Wyraz tata, używany przez dzieci, jako najłatwiejszy, jest również dawny, bo już Bielski w XVI w. pisze: „Święty Wojciech, założywszy klasztor, dał mu imię po słowiańsku tata, bo tak Słowacy zwali św. Wojciecha jako ojca”. Z nastaniem wiary chrześcijańskiej potworzyły się wyrazy: ojciec święty, ojciec duchowny, ojciec chrzestny, a ze wzrostem gospodarstw „ojciec czeladny” czyli gospodarz domowy, ojciec i dozorca czeladki.
Ojczym jest wtórym mężem matki czyjej.
Ojczyc i ojcowie ma kilka znaczeń w języku staropolskim: oznacza najprzód syna z prawego łoża, potem rodaka, ziomka, rodowitego syna swojej ziemi, dalej doradcę i miłośnika ojczyzny. Takim np. był Jan Łaski (ur. 1456, zm. 1531), o którym Stryjkowski wyraził się: „umarł Jan Łaski, prawy ojczyc ojczyzny”.
Ojczycem lub ojcowicem zwano każdego ze starego rodu, pana z panów, wreszcie tak nazywano poddanych ojcowskich, na miejscu urodzonych, a prawo dawne stanowiło, że pojmańców (jeńców) wojennych dzieci uważani są za ojczyców czyli poddanych”.
Majątek po ojcu zwał się ojcowizną i ojczyzną, po matce – macierzyzną. Syna jedynaka nazywano „jednorodzonym”, adoptowanego – „przysposobionym” lub „przyjętym”.
Trzymany do chrztu jest chrzestnym czyli chrześniakiem. „Synowie koronni” oznaczało ziemian z Korony.
Rodzice nazywali córki swoje w mowie potocznej dziewkami, dziewuszkami.
Dzieci żony od pierwszego jej męża, lub dzieci męża z pierwszej jego żony, zowią się pasierbami i pasierbicami.
Ojciec ojca lub matki zowie się dziadem, dziadkiem, matka ojca lub matki – babką.
Tych rodzice są pradziadami i prababkami, a tych znowu przodkowie zowią się pra-pradziadami lub naddziadami.
Majątek po dziadku zowie się „dziadkowizną”, po babce „babizną”.
Dzieci syna lub córki są wnuczętami.
W dawnej polszczyźnie nie mówiono wnuk, ale wnęk, a o rodzaju żeńskim nie mówiono wnuka ani wnuczka, ale wnęka i wnęczka.
Jeszcze w końcu XVI wieku Szczerbowicz pisze: „dzieci rodzonych braci i sióstr, t. j. synowców i siostrzeńców, też wnękami zowią”.

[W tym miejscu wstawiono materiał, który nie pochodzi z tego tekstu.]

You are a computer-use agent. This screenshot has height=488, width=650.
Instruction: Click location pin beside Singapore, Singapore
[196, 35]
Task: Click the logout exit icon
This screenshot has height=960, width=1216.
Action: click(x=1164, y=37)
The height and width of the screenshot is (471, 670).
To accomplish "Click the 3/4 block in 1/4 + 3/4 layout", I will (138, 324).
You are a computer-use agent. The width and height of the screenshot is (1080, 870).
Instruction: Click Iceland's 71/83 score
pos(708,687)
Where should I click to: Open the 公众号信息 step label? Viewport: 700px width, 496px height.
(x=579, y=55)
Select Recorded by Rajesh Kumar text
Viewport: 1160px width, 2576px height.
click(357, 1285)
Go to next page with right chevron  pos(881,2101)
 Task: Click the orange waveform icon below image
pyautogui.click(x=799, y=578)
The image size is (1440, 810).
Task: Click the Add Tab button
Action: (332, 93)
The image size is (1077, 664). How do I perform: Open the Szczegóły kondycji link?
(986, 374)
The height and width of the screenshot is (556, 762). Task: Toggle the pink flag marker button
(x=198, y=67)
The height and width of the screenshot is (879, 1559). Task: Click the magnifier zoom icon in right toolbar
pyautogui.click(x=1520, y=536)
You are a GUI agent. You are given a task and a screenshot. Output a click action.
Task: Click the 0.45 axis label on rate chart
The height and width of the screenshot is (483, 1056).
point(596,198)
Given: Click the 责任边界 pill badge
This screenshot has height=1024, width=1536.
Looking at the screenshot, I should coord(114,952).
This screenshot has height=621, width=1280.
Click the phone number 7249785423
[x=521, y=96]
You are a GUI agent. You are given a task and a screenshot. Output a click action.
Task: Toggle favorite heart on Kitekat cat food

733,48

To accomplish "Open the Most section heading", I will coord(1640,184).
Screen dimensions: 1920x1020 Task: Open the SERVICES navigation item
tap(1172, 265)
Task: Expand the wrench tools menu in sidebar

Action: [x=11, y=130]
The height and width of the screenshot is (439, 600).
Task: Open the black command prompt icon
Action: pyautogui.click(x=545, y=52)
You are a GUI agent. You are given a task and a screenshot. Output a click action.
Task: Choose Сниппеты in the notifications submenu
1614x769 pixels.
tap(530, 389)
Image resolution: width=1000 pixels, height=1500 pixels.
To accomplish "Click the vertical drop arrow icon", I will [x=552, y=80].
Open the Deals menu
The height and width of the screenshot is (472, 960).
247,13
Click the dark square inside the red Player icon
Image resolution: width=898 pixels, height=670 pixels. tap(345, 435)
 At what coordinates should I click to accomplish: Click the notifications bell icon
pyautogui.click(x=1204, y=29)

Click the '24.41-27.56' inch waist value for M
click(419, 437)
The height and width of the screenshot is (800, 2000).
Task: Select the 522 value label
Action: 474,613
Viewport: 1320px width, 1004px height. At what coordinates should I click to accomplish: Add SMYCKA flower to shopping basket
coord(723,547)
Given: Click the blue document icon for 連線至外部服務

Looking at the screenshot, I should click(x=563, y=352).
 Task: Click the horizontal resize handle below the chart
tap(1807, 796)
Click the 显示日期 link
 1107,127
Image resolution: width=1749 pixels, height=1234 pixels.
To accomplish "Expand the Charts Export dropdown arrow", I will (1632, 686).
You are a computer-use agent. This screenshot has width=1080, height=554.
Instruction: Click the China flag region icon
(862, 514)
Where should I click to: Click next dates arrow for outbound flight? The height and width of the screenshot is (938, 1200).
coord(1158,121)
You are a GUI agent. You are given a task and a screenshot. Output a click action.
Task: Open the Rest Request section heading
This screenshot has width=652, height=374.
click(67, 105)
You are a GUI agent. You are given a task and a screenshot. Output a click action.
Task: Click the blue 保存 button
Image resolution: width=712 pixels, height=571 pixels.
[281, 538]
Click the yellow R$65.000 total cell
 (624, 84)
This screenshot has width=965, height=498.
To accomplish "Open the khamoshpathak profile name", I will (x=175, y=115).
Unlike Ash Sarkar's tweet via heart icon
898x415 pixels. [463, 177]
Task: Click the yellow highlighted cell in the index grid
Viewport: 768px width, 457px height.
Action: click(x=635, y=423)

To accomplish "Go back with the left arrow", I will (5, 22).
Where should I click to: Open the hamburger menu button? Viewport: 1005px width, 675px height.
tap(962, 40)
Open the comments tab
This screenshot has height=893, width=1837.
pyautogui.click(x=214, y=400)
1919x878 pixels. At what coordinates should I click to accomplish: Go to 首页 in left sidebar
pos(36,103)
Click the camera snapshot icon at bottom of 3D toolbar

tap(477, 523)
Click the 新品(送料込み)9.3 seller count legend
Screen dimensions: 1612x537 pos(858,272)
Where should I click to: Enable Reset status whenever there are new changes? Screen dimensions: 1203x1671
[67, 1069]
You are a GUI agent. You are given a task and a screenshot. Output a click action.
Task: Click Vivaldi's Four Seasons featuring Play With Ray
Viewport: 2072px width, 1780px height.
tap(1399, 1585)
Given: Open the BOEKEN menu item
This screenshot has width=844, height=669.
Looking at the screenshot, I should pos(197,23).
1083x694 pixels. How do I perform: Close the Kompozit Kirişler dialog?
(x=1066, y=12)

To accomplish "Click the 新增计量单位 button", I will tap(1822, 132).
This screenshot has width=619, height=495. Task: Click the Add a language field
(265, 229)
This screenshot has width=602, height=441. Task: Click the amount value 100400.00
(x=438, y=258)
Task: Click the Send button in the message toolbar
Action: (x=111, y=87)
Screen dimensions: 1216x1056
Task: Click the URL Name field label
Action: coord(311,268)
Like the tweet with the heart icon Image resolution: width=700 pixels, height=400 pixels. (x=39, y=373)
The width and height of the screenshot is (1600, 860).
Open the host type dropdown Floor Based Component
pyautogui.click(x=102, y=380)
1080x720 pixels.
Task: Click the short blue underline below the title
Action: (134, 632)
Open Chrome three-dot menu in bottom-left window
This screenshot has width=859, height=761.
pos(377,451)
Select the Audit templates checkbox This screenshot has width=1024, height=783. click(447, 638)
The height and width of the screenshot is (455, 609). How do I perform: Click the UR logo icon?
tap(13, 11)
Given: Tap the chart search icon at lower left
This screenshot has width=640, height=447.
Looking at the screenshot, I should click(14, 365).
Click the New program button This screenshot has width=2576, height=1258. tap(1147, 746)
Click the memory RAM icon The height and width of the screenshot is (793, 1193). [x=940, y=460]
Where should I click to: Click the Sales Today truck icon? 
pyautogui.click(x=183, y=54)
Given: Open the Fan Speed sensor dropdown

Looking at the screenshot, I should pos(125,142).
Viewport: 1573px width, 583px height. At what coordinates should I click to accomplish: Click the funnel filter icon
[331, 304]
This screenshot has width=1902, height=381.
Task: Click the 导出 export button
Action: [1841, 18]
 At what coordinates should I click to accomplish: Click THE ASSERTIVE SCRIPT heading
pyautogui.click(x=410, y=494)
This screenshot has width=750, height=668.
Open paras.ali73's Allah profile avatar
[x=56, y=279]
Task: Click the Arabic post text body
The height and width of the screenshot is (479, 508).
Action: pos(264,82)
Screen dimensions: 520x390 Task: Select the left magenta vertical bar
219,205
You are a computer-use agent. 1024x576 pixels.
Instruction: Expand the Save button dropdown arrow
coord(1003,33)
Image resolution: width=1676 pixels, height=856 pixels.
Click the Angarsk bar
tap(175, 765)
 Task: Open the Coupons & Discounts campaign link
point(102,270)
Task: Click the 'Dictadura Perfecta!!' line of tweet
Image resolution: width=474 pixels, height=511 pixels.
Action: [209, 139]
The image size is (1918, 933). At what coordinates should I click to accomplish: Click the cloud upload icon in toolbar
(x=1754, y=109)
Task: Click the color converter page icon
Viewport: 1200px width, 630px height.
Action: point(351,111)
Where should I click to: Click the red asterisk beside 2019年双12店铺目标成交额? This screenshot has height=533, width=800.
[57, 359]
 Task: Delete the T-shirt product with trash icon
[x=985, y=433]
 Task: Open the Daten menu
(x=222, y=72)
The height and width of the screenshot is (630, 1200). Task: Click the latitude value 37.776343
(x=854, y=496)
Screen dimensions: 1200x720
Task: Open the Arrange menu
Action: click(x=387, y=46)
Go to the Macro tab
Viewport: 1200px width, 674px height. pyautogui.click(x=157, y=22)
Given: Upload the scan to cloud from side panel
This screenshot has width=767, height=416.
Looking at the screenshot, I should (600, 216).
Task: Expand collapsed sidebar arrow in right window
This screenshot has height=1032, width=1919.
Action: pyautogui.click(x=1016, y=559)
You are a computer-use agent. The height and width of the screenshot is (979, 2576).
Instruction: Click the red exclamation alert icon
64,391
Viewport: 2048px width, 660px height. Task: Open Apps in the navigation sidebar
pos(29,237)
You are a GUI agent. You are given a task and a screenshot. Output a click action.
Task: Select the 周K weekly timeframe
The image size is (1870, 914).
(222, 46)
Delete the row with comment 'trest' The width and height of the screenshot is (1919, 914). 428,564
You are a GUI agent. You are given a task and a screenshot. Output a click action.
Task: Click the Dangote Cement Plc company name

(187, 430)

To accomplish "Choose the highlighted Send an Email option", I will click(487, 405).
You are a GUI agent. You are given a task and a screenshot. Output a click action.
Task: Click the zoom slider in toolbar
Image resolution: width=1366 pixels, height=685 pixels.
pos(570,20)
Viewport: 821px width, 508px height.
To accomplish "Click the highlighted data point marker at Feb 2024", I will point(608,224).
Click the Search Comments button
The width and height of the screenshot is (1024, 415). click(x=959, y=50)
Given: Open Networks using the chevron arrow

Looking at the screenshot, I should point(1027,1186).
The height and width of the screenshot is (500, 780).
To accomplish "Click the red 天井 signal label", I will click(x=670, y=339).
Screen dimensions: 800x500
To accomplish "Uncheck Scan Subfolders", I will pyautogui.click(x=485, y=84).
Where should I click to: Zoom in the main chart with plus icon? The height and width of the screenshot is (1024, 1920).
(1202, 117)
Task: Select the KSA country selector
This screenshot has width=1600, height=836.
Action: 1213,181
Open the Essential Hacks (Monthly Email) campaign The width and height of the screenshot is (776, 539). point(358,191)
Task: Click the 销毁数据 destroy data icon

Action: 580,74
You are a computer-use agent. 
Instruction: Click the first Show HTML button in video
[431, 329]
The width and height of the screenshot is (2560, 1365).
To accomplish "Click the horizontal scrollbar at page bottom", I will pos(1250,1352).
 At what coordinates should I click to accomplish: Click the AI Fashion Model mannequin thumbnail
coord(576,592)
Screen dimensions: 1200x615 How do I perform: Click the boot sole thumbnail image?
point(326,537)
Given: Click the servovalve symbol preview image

Syn brata zowie się bratańcem, bratankiem, synowcem, córka brata – synowicą, bratanką lub bratanicą.
Syn siostry – siestrzanem, siostrzeńcem, siestrzankiem, córka siostry – siostrzenicą, siestrzanką.
Wyraz szwagier, szwagierka jest czysto niemieckim (Schwager, Schwäher).
Dawni Polacy nazywali zawsze brata mężowskiego dziewierzem lub szurzą a nie szwagrem, siostrę mężową: żołwicą, żełwicą, żełwią lub świeścią a nie szwagierką.
Surzyną nazywano na Mazowszu żonę szwagra jeszcze w XVII w. Mączyński, słownikarz XVI w., powiada: „Żełw albo żełwica, też niewiastką niektórzy zowią, t. j. mężowa siostra”. Szymonowicz w sielankach pisze:
Żołwice i bratowe u jednego stołu,
I świekry i niewiestki jadają pospołu.
Żona brata czyli bratowa zwała się jątrew, jątrewka, a nazwy tej pisarze polscy używali do połowy XVII wieku. Siostra matczyna lub ojcowa zowie się ciotką; jeżeli rodzona, zowie się ciotką rodzoną, w przeciwnym razie jest ciotką wujeczną lub stryjeczną.
Mąż ciotki zowie się: pociot, paciot, naciot. Lud wiejski nazywa ciotką wronę, ciotuchą – febrę czyli zimnicę, ciotami – czarownice, które nasyłają ludziom kołtuny lub myszy.
Dzieci po dwuch siostrach rodzonych są sobie rodzono-cioteczni, jeżeli zaś babki były siostrami, są przecioteczni.
Rodzony brat matki jest wujem, żona jego wujenką czyli wujną, syn bratem, córka siostrą rodzono-wujeczną.
Brat babki nazywa się stary wuj, dziadek lub przedwieć.
Brat ojca jest stryjem, stryjkiem. W dawnej polszczyźnie skracano stryjek na stryk, mówiono więc pospolicie: stryk, wieś Stryków, kronikarz Maciej Strykowski.
Żona stryja była jednak stryjenką lub stryjną, a dzieci po rodzonym stryju – rodzono-stryjecznemi.
Brat dziadka zwał się starym stryjem albo przestryjcem, prastryjem, wnuk jego był bratem stryjeczno-stryjecznym, czyli przestryjecznym.
Syna i córkę brata stryjecznego zwano stryjecznym synem i stryjeczną córką.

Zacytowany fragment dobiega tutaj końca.